Unutkanlık yaşayanlar; inme geçirmiş olabilirsiniz

 Unutkanlık, günlük yaşamın sıradan bir parçası gibi görülebilir, ancak bazen bu durum ciddi bir sağlık sorununun belirtisi olabilir. Türkiye’de yapılan yeni bir araştırma, unutkanlık şikayetlerinin inmenin erken bir belirtisi olabileceğini ortaya koyuyor. Bu bulgular, özellikle yaşlı nüfusta ve risk grubundaki bireylerde unutkanlığın ciddiye alınması gerektiğini vurguluyor.

Haber Giriş Tarihi: 25.08.2024 13:38
Haber Güncellenme Tarihi: 25.08.2024 13:38

Türkiye genelinde 12 farklı üniversite hastanesinde yürütülen bu araştırma, 6,000 yetişkin birey üzerinde gerçekleştirildi. Araştırmada, son altı ay içerisinde unutkanlık şikayetiyle doktora başvuran bireylerin sağlık geçmişleri incelendi.
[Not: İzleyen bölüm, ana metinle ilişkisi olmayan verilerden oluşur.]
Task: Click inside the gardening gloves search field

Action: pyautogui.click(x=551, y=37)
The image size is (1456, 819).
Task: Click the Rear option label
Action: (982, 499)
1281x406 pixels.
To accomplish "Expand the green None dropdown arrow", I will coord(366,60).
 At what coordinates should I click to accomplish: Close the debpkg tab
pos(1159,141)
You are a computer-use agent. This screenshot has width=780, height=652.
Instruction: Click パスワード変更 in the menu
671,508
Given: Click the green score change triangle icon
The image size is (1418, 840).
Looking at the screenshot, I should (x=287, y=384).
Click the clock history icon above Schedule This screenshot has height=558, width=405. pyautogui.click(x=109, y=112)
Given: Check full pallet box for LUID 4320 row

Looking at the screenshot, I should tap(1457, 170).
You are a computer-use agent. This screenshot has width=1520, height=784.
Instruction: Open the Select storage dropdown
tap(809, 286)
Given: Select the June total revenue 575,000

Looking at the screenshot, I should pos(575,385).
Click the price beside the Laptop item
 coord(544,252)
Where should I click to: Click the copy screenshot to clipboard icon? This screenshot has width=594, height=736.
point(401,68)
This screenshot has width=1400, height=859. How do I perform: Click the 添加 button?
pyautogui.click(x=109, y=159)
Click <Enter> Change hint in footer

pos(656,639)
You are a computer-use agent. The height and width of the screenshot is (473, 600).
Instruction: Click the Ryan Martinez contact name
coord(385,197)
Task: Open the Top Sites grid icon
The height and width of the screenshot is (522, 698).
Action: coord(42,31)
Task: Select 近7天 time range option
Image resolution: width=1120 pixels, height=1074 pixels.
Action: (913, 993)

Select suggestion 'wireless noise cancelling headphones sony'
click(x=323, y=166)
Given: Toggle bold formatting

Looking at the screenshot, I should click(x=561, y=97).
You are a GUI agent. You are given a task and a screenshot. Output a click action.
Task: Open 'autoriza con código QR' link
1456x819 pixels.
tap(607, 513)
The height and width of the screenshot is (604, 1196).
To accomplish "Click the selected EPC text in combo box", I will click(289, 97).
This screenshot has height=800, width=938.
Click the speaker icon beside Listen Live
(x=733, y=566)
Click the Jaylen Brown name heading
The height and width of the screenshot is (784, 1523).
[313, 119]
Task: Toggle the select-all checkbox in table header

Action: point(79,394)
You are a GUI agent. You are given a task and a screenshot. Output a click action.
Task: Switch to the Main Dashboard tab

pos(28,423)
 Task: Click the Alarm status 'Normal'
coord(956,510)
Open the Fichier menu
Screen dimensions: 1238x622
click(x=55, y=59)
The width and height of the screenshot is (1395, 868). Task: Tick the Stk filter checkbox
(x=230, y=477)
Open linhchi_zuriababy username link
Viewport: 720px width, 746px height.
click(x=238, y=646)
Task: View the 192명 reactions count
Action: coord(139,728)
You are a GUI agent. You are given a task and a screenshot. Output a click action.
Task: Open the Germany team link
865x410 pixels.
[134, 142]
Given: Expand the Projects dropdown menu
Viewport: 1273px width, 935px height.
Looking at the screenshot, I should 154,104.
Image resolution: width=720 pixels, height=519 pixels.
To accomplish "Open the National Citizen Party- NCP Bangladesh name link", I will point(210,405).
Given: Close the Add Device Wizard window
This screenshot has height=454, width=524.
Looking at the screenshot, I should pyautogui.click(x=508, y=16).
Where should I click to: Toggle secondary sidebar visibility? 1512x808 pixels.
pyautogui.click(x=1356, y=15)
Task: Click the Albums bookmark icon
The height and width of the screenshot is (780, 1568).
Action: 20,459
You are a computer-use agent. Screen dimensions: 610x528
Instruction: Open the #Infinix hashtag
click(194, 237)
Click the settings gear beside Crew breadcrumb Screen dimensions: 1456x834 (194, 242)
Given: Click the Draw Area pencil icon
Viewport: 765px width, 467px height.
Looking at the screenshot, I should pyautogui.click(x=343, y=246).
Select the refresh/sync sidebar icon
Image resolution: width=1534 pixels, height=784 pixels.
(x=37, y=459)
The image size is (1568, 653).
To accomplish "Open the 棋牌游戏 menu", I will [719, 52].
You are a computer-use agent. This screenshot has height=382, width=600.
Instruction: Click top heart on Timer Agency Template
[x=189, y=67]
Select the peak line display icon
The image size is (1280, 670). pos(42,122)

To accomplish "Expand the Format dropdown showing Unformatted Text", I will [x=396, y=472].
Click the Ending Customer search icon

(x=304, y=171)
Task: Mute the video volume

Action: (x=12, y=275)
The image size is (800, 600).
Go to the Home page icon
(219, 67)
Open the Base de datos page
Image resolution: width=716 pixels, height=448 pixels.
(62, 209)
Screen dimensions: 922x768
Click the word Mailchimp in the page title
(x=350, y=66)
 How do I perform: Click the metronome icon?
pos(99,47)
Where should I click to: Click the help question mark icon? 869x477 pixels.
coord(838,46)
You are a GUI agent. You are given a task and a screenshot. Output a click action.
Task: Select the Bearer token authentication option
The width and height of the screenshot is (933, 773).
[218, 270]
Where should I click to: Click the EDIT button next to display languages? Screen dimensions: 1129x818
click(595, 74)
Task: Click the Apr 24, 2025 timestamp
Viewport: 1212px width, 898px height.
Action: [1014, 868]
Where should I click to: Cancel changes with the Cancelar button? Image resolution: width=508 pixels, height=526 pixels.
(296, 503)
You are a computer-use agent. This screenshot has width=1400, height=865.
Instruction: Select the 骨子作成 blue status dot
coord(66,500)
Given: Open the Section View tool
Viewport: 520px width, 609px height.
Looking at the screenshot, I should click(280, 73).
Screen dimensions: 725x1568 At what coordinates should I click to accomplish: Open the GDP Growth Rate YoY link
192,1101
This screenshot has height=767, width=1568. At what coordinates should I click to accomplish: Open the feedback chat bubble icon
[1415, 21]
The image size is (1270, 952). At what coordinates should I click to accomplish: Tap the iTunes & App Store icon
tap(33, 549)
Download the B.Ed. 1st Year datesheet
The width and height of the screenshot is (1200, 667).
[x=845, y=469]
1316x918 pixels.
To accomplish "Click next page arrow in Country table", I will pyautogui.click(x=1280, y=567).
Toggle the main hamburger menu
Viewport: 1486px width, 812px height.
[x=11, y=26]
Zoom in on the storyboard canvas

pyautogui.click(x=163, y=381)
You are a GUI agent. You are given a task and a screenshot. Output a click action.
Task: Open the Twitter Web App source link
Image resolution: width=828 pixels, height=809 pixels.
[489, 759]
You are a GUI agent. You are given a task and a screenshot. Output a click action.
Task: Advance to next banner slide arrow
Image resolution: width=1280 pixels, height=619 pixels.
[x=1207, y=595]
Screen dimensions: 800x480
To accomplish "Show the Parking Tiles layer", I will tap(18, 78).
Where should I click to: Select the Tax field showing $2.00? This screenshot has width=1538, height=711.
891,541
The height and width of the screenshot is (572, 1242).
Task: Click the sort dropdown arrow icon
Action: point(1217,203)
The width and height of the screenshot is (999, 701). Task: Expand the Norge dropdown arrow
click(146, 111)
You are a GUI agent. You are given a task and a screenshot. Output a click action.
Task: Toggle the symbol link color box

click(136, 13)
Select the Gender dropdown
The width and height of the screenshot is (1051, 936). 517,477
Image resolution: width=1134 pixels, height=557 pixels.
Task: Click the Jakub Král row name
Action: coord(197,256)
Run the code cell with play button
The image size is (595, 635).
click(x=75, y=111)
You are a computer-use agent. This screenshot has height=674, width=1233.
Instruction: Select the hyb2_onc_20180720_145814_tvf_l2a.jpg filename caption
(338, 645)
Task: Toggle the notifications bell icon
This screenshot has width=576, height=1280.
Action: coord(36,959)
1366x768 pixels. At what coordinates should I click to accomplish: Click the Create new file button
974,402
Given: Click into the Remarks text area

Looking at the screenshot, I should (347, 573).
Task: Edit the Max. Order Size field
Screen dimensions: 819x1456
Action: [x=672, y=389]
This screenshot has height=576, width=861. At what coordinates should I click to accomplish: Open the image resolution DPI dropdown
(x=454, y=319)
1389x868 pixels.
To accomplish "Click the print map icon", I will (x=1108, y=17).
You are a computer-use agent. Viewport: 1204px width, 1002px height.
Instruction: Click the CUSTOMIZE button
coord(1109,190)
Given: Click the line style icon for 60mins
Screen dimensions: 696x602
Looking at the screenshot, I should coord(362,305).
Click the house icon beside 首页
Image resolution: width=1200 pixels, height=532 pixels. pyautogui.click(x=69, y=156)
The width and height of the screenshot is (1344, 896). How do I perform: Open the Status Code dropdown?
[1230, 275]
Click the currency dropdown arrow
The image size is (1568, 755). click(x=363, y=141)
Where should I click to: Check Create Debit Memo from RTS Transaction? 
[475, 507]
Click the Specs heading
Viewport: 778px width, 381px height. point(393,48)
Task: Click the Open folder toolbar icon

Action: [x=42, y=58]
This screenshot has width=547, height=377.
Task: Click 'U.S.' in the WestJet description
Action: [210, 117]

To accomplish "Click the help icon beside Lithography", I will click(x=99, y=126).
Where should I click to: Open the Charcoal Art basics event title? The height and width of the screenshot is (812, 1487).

Katılımcılara detaylı nörolojik muayeneler yapıldı ve beyin MR taramalarıyla olası inme bulguları araştırıldı. Araştırmanın amacı, unutkanlık ve sessiz inme (belirgin semptomlar göstermeyen inme) arasındaki olası ilişkiyi ortaya çıkarmaktı.

Araştırma sonuçları, unutkanlık yaşayan bireylerin %20’sinde daha önce fark edilmemiş inme izlerine rastlandığını gösterdi. Bu bireylerin çoğunda inmenin tipik semptomları, örneğin yüz sarkması ya da kol güçsüzlüğü gibi belirtiler olmamıştı. Ancak beyin taramalarında, küçük ama kritik bölgelere zarar veren “sessiz inme” vakaları tespit edildi.

Ayrıca, araştırma verileri, inme geçirmiş bireylerde unutkanlık oranının, inme geçirmemiş bireylere göre %35 daha yüksek olduğunu ortaya koydu. Bu durum, inmenin hafıza ve bilişsel fonksiyonlar üzerindeki etkisinin sandığımızdan daha yaygın ve sinsi olabileceğine işaret ediyor.

Sessiz inme, beyin damarlarının tıkanmasıyla ortaya çıkan, ancak tipik inme belirtilerini göstermeyen bir durumdur. Bu tür inme vakaları, genellikle rutin beyin taramalarında tesadüfen keşfedilir. Sessiz inme, beyin dokusunda kalıcı hasar bırakabilir ve bu durum hafıza kaybı, dikkat dağınıklığı ve diğer bilişsel işlev bozukluklarına yol açabilir.

Araştırma, sessiz inmenin en yaygın olarak yaşlı bireylerde görüldüğünü, ancak genç nüfusta da göz ardı edilmemesi gerektiğini vurguluyor. Özellikle yüksek tansiyon, diyabet, sigara kullanımı ve hareketsiz yaşam tarzı gibi risk faktörlerine sahip bireyler, bu duruma karşı daha savunmasız olabilir.